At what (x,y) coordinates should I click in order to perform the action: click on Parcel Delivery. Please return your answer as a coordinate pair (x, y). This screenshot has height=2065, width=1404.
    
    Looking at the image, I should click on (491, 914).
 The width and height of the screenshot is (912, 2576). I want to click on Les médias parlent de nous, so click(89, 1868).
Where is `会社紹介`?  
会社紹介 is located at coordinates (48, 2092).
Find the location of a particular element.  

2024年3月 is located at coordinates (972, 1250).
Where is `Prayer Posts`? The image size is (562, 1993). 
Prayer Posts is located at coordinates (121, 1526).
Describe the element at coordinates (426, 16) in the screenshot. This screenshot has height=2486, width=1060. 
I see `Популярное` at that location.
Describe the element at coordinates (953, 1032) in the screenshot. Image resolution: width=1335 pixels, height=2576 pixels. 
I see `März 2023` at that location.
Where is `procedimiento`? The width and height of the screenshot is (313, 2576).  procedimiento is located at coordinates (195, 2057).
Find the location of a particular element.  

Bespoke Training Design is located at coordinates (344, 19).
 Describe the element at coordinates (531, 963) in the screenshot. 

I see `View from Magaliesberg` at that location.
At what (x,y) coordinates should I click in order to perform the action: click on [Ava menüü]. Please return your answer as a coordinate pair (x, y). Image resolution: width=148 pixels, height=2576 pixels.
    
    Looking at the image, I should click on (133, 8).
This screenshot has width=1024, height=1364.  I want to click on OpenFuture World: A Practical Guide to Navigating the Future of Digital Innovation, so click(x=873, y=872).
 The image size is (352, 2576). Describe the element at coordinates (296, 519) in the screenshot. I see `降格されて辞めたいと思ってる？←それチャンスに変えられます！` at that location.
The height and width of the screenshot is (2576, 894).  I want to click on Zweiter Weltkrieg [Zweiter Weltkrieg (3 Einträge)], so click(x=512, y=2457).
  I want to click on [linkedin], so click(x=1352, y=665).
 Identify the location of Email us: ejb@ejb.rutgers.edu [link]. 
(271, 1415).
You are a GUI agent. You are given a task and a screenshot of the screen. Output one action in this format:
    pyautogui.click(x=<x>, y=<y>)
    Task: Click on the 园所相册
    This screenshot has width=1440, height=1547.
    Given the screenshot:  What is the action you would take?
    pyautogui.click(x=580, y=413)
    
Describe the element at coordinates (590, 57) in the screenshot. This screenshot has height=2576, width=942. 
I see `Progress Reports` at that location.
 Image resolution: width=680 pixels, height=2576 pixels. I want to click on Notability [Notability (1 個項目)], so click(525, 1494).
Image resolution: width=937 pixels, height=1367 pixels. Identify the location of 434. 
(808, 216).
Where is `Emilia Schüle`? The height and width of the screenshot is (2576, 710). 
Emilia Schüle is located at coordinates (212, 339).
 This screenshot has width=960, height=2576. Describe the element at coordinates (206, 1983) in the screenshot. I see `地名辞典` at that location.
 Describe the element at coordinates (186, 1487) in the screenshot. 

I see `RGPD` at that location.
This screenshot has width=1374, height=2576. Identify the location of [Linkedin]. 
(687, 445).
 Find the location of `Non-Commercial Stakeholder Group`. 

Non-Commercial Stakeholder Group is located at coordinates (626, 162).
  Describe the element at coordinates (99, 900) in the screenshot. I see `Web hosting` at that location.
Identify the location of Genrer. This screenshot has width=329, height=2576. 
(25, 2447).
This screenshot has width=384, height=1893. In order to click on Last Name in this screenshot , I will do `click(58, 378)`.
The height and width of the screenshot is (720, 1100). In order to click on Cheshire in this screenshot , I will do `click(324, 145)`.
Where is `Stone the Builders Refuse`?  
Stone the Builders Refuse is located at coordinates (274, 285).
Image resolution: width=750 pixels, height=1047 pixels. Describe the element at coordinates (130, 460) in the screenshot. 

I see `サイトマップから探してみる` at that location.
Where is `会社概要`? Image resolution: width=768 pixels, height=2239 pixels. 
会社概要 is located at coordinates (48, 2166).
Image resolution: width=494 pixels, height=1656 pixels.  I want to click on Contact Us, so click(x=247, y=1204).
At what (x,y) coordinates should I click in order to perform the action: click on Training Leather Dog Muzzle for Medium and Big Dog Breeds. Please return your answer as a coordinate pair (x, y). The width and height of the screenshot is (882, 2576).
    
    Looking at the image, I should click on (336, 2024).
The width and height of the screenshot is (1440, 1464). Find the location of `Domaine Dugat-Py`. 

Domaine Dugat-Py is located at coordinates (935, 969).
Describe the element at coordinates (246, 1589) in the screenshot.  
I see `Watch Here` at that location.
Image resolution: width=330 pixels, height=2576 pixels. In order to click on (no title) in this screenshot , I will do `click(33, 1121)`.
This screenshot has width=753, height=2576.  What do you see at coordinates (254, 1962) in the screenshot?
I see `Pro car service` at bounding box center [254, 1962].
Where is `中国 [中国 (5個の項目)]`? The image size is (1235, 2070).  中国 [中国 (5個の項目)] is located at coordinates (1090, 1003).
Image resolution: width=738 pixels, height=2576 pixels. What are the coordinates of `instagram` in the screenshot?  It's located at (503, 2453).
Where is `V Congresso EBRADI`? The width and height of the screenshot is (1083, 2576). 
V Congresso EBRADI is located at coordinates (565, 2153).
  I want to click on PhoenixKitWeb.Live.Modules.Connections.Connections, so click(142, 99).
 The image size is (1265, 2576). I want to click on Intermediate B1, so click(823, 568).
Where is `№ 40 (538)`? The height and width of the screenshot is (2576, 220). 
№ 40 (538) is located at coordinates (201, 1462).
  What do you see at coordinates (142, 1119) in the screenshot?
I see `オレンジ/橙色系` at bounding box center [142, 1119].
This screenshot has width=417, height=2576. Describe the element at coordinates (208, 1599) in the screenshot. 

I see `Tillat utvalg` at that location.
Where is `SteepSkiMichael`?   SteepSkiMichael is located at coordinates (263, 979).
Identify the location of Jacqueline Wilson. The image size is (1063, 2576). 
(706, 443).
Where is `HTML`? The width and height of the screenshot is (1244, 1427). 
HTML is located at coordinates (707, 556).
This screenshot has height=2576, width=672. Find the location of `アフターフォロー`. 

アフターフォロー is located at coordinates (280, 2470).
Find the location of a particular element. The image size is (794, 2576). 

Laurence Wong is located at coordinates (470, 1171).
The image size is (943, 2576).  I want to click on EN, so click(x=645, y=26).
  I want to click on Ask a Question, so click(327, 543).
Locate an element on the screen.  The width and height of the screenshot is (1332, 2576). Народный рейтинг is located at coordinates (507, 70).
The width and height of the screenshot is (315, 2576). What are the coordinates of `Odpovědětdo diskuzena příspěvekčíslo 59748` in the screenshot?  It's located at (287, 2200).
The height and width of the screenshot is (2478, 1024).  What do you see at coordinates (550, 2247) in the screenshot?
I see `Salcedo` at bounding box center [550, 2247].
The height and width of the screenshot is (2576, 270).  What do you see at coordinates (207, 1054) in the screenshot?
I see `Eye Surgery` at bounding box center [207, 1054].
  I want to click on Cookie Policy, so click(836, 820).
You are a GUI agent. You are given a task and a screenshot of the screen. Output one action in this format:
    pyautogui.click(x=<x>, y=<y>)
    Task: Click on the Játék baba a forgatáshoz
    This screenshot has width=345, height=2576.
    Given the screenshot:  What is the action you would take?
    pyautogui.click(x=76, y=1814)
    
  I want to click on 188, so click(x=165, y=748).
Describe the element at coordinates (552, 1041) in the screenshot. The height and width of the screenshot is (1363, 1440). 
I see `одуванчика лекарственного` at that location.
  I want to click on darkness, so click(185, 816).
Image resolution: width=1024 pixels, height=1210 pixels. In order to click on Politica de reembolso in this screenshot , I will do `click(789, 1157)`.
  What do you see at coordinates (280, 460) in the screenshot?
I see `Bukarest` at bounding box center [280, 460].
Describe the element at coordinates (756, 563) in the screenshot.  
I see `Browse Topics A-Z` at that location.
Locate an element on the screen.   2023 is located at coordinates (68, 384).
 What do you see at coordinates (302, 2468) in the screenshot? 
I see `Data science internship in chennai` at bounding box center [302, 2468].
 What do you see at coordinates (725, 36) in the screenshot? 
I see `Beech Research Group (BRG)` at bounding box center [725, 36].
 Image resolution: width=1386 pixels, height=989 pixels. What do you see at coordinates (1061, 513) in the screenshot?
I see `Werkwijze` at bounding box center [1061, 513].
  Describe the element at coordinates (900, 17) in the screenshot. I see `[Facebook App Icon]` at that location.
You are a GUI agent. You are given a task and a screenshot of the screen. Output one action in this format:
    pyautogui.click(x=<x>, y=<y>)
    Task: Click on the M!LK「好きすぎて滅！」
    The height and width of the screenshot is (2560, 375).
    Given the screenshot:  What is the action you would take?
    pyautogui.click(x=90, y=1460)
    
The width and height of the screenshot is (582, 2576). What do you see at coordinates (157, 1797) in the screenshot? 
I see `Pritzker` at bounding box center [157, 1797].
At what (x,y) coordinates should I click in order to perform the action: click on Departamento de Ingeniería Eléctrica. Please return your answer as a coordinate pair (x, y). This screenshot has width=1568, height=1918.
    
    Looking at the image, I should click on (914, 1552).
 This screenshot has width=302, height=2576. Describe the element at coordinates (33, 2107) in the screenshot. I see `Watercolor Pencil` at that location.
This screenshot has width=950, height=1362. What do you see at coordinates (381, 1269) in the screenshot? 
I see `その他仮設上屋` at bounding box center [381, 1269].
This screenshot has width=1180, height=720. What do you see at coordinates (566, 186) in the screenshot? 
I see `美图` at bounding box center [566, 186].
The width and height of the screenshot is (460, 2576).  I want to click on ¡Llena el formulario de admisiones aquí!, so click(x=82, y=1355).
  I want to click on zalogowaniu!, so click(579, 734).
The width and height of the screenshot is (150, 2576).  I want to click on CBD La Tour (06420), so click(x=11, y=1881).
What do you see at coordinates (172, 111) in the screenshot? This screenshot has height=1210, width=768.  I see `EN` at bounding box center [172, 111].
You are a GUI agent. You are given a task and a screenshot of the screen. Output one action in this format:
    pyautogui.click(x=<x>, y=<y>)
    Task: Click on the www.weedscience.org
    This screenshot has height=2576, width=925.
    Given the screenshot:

------------------------------

_やること_:
上のデータのうち、「Commercial」という文字列を含む行を数え、その数だけを答えよ。

_解答_:
2